§ **PASSAGE FOR REVIEW**:
I’ve managed to be come alot calmer about it too. At the end of school last June, he and I talked about why I thought it was important to not have accidents and why he still had them. We agreed that the worst part of having them was being stinky and not being allowed into his friend’s house because of it. We also agreed that lieing about being stinky makes it worse. Being able to have a real conversation with him about it helped. It started to feel like there was an end possible.

So over the summer we did a few things differently than we had been doing.

#1: I set alarms on my cell phone for every hour. When his alarm went off, he either had to have recently(within 5 minutes)  gone or go immediately. No ‘just a minutes’. No ‘next commercial’. No ‘but I’m playing’. No waiting at all.  At the beginning I had to haul him bodily to the bathroom several times, but eventually he got that it was non-negotiable. I gradually moved the alarms until they were about 90 minutes apart. After that he seemed not to have to use them. He was going pee on his own, just before the alarms. 

#2: If he had an accident and asked for help getting clean and new clothes then I/Daddy took care of rinsing out the underwear. If he lied about having an accident he had to rinse out the underwear (that evening) and get his body clean. He _really_ doesn’t like to rinse underwear. (Who does?) If he hid having an accident and we found the clothes in the washer, he had to rinse them out anyway. Immediately, not waiting until evening.

#3: Once a day, he had to sit on the toilet for an uninterupted two minutes. It didn’t matter if he felt he needed to go or not. Didn’t matter if he went or not. We always gave him praise if he sat for the required time without whinging and complaining and we gave him lots of praise and a Yu-Gi-Oh card if he actually went. We started doing this as part of our bedtime routine, but it got moved to about 4pm. He would start complaining that his tummy hurt at about that time. His suggested solution was candy. Sitting for two minutes seems to work better. :)

#4: Now that school has started, he rinses out the underwear. I’ll sit and read to him while he does it, but he actually has to rinse the underwear so that there are no lumps left. It’s taking longer than I’d like but there are fewer pairs to rinse nowadays then there were in August. The worst day we’ve had was six outfits. I only made him rinse for 45 minutes. After that, he went to bed and I took over.

I’m really looking forward to the day when I don’t have to spend time in the bathroom with him, but I can say that we’re making progress. The only advice I have for people still struggling is patience and consistancy. Dr. Mickey Lester says to remember that you won’t be changing his/her pants at his/her wedding. Any other deadline is too much pressure.

§ **HOW TO COMPLETE THIS TASK**: Repeat the toilet-training account word for word from "I’ve managed to" to "had been doing.". The listing is not required for any of this work.

§ **DATASET SECTION**:
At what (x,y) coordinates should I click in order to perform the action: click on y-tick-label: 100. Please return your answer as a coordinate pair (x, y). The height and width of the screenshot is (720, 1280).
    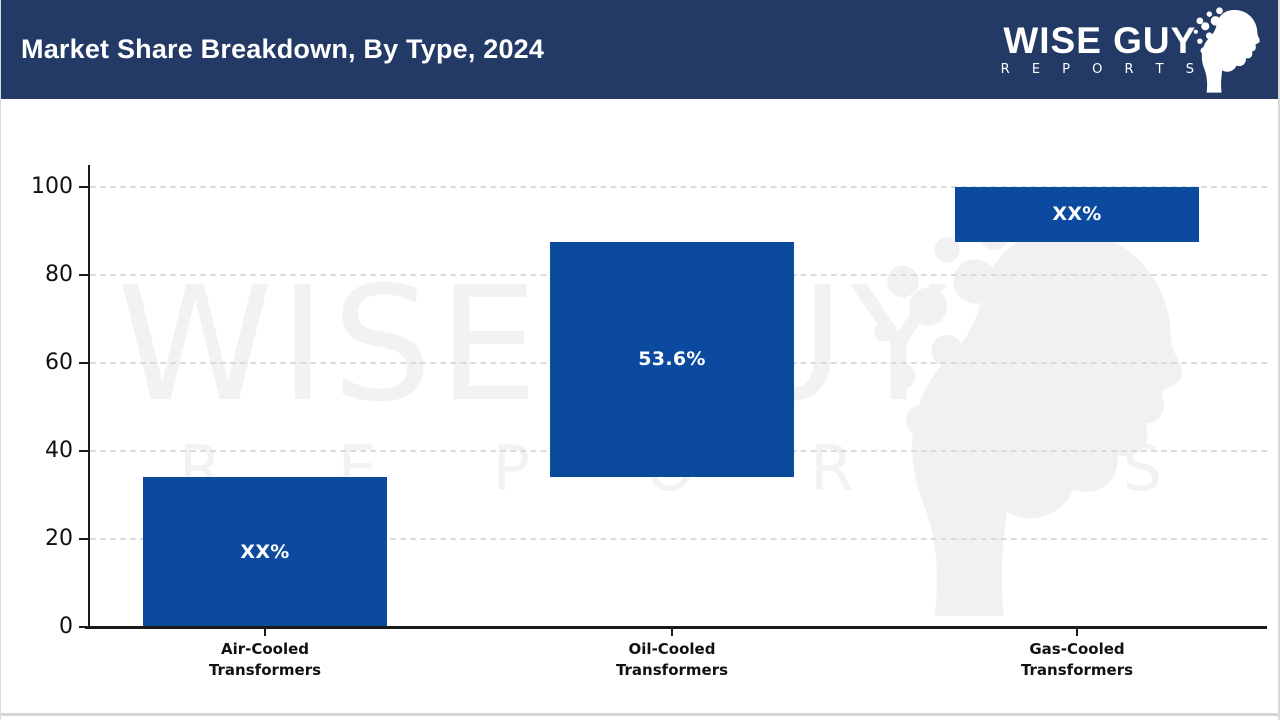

§ **WRITTEN SOLUTION**:
I’ve managed to be come alot calmer about it too. At the end of school last June, he and I talked about why I thought it was important to not have accidents and why he still had them. We agreed that the worst part of having them was being stinky and not being allowed into his friend’s house because of it. We also agreed that lieing about being stinky makes it worse. Being able to have a real conversation with him about it helped. It started to feel like there was an end possible.

So over the summer we did a few things differently than we had been doing.